Table of Contents
Blogs (also known as weblogs) have become lightweight, general-purpose platforms for publication, self-expression, and collaboration. Bloggers push the limits of new-media production, especially in the area of integration, because they want ultimately to discuss anything they can see or think or hear—without any effort, of course. Because you can directly tie blogs in with other systems—often without any programming on your own part—you’ll now study how to combine blogs with other applications and data sources. In this chapter, I cover end-user functionality that lets you publish content to a blog from a web site or a desktop application. In Chapter 7, you’ll study how you can program the relevant web APIs to read and publish blog content. I close this chapter by applying lessons from blog integration to wikis, which I believe are ripe for a similar type of remixing.

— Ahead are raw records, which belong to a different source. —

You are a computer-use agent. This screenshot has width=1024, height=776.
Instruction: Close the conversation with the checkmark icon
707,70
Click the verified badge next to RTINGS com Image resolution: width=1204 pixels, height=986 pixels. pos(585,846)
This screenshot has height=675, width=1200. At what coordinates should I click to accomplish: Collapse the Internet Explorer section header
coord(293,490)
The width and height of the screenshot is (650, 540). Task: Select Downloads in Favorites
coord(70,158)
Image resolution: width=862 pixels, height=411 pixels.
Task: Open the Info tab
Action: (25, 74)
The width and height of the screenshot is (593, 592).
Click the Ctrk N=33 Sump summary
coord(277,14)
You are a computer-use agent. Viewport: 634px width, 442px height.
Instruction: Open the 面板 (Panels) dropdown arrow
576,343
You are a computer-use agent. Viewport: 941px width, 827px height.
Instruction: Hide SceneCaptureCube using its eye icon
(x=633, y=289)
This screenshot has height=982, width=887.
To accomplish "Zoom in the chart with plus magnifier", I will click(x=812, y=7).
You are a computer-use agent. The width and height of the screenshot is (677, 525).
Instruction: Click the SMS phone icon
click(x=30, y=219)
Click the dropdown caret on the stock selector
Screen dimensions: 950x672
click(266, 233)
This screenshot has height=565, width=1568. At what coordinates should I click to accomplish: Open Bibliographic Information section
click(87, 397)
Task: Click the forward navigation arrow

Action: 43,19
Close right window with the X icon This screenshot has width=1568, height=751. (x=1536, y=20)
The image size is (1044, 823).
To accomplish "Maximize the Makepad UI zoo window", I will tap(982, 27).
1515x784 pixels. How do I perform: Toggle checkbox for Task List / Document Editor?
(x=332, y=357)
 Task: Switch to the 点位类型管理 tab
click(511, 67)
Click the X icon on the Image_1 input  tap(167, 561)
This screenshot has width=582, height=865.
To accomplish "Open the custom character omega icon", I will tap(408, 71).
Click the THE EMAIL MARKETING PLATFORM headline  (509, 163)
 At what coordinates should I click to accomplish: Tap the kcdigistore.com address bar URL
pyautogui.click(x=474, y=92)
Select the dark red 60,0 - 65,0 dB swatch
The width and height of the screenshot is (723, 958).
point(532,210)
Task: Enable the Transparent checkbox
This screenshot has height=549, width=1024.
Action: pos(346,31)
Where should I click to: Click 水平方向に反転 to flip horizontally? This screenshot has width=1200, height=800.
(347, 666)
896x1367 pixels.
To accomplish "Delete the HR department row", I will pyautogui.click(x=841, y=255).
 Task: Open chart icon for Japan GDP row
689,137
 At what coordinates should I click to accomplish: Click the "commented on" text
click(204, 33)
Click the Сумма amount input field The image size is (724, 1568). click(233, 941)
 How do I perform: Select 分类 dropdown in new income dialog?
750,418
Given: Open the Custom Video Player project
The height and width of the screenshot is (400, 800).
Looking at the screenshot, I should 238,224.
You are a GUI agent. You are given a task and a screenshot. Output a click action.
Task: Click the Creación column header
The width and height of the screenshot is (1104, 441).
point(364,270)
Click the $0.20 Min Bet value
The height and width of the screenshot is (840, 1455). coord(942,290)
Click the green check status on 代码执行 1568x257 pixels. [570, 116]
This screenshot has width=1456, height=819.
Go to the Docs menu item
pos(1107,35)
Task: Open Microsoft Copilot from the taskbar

In this chapter, you will do the following:
You’ll learn how to configure your WordPress or Blogger blog to receive pictures from Flickr through Flickr’s Blog This button.
You’ll study the mechanisms behind blog integration by studying how it’s done with Flickr.
You’ll learn how to use a desktop blogging client to take advantage of a richer writing environment for blogging.
You’ll see how the combination of syndication feeds and blogging can be recursive (that is, how content from blogs can be refashioned into new blog entries).
You’ll experience the forward-looking social browser integration of Flock, which combines a Web browser, Flickr photos, and blogging all in one user interface.
I’ll first cover the mechanics of blogging from the point of view of the user, and then I’ll cover what this means in terms of the back end (specifically the use of APIs once again, this time for blogs).
Essentially, blogs are online journals about a topic, a theme, or a person written by one person or a small group. Here are other general patterns:
Blogs consist of entries that are typically displayed in reverse chronological order.
These entries are often classified into categories.
Most blogs provide their content via RSS or Atom syndication.
In Chapter 4, I discussed how RSS/Atom syndication makes the life of a reader simpler by allowing the reader to aggregate content. In this chapter, you’ll examine how the lives of blog authors can be made simpler. Wouldn’t it be great to be able to do the following?
First write or create some piece of digital content (it could be simple text, HTML, images, video, or a word-processed document) in the tool of your choice (Microsoft Word, OpenOffice.org, the rich-text editor of WordPress, vi, Thunderbird).
Then easily publish that content to a blog (or any other web site). That is, you could have the piece of content you wrote show up in a blog in a way that preserves the formatting—or at least translates that format appropriately to the new environment—without having to do much (or any) of the manual work of translating that formatting.
We have not pulled off such general seamless integration yet. However, we will examine some specific and useful cases of integration in this chapter. Figuring out how integration happens in these specific scenarios enables you to build not only your own tools for supporting similar circumstances but also solutions to the general integration problems.